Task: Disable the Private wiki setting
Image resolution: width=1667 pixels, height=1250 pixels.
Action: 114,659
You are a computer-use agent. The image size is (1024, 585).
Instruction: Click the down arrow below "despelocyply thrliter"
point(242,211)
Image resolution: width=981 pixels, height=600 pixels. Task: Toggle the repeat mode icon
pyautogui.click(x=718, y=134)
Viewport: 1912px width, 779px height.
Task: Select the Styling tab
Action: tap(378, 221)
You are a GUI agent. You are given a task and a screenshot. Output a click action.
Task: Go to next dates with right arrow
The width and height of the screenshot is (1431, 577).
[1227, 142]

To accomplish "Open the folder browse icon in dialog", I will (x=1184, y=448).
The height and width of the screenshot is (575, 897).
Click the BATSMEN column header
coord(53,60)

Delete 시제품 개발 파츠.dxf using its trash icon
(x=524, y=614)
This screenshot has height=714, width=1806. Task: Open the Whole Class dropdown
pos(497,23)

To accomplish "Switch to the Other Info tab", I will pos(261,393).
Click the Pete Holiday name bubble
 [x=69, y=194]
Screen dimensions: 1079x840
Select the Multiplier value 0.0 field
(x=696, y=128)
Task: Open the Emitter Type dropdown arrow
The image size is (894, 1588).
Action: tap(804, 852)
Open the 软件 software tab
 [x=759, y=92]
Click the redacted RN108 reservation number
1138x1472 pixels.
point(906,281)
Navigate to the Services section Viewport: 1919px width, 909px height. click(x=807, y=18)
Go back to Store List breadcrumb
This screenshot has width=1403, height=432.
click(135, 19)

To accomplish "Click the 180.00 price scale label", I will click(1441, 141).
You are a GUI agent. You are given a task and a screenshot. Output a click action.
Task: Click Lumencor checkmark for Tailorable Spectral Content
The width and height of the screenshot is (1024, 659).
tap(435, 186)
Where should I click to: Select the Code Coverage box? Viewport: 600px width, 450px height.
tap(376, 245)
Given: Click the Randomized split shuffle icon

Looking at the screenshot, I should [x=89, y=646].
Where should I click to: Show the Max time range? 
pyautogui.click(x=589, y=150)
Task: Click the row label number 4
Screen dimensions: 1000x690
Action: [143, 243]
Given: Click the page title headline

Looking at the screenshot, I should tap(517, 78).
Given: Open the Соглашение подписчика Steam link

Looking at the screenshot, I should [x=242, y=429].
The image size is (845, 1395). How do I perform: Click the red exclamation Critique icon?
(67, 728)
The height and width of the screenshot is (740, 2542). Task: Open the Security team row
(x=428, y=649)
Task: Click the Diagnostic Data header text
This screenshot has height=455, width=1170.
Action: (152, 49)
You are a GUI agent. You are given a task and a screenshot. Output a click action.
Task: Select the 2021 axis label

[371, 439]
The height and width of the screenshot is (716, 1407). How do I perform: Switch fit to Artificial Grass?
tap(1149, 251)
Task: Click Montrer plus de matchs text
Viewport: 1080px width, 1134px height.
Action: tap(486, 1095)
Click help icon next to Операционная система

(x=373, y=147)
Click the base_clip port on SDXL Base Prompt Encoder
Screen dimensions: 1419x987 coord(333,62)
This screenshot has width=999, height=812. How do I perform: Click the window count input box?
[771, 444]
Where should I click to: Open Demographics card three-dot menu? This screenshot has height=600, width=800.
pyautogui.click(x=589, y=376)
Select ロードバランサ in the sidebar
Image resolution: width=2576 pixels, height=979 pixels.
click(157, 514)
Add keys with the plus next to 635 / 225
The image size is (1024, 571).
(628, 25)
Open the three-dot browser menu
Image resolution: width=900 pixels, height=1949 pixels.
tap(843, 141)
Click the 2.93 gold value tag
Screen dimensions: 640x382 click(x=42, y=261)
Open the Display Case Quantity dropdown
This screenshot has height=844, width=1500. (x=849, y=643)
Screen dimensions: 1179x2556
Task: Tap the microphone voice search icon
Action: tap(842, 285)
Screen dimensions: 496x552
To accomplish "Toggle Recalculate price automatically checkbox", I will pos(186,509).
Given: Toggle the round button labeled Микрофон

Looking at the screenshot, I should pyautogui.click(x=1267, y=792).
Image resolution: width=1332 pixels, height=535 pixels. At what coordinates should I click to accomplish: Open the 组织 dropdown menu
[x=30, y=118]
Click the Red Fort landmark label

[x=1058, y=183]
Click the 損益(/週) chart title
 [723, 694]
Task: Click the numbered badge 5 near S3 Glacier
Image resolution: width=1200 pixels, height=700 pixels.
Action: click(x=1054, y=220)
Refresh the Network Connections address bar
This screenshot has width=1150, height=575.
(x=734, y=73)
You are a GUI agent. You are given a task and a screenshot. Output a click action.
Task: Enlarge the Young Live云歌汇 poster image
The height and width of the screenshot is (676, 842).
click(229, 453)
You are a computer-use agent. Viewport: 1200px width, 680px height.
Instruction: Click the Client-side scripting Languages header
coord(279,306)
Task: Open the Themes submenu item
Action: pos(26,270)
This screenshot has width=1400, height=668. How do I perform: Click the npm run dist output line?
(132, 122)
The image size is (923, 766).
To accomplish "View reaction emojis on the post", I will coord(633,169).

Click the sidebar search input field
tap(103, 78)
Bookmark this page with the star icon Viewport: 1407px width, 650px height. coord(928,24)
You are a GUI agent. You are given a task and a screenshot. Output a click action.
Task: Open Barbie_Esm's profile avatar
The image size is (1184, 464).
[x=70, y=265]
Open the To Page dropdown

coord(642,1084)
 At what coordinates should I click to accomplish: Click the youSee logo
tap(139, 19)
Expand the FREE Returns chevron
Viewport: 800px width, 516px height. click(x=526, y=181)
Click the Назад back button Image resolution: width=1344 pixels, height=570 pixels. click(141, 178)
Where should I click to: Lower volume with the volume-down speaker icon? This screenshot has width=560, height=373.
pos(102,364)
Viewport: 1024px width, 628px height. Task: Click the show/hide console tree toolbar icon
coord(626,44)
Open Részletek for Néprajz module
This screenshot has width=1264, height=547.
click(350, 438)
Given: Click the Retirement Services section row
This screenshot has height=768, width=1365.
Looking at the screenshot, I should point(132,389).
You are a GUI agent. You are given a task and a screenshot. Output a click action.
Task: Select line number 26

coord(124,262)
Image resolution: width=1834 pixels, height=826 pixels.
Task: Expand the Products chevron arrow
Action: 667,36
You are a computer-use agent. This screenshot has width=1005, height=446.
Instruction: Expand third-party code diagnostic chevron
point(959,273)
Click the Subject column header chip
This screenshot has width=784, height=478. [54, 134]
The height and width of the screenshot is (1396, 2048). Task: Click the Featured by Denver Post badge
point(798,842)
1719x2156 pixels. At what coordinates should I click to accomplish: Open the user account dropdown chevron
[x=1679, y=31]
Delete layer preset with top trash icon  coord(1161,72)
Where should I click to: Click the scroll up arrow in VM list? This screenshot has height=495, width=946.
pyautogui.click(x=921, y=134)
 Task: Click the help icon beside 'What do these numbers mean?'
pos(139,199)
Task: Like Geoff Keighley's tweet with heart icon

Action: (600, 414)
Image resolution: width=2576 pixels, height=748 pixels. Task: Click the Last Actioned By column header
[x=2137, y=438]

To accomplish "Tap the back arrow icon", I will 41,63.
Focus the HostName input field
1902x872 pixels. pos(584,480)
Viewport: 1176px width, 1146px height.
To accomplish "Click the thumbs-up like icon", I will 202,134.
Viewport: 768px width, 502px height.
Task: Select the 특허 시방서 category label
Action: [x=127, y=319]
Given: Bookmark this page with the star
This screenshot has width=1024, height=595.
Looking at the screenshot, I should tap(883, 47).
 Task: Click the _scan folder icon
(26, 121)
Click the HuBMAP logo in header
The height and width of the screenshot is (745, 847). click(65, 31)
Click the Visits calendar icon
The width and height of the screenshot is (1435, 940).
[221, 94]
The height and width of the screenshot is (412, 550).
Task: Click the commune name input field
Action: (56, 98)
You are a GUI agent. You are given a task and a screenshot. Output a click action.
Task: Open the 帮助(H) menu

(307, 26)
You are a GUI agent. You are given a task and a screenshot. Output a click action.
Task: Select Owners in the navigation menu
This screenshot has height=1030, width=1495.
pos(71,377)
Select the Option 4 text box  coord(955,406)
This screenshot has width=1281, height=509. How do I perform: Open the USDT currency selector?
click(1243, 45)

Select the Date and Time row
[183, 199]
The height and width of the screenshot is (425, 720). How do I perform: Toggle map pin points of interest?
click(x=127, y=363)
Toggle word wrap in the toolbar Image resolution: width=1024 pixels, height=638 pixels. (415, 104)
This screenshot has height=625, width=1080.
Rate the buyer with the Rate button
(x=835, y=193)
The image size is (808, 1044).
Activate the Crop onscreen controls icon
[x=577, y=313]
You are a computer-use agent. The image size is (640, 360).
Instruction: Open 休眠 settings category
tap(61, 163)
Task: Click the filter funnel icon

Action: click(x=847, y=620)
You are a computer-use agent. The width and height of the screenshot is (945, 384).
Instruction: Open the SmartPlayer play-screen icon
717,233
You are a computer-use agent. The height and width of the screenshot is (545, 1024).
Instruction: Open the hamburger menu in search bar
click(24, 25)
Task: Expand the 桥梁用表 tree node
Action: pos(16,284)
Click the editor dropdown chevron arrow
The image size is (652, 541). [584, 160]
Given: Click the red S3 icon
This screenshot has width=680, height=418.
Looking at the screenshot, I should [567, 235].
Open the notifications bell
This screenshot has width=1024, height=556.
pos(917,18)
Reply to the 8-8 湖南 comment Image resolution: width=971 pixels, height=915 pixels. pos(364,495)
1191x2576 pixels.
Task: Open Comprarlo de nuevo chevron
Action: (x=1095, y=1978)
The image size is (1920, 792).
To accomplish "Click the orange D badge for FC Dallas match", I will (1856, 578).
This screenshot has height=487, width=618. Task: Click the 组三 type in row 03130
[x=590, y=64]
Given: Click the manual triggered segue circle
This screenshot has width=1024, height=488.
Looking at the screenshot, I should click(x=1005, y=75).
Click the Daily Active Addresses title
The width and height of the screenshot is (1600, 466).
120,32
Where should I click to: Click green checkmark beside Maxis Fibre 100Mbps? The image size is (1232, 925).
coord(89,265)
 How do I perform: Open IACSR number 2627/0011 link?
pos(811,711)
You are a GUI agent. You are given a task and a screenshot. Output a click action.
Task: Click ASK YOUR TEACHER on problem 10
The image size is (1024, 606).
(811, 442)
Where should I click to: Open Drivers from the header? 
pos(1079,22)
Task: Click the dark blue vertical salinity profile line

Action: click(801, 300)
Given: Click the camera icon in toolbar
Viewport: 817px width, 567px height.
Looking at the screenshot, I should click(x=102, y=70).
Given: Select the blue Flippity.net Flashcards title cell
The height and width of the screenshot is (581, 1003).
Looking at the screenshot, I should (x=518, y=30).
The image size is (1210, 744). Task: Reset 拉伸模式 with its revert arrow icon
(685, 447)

•••••

## Problem description
Tally the lines in the material above that contain "back". Respond with the number and nothing else.

## Task result
3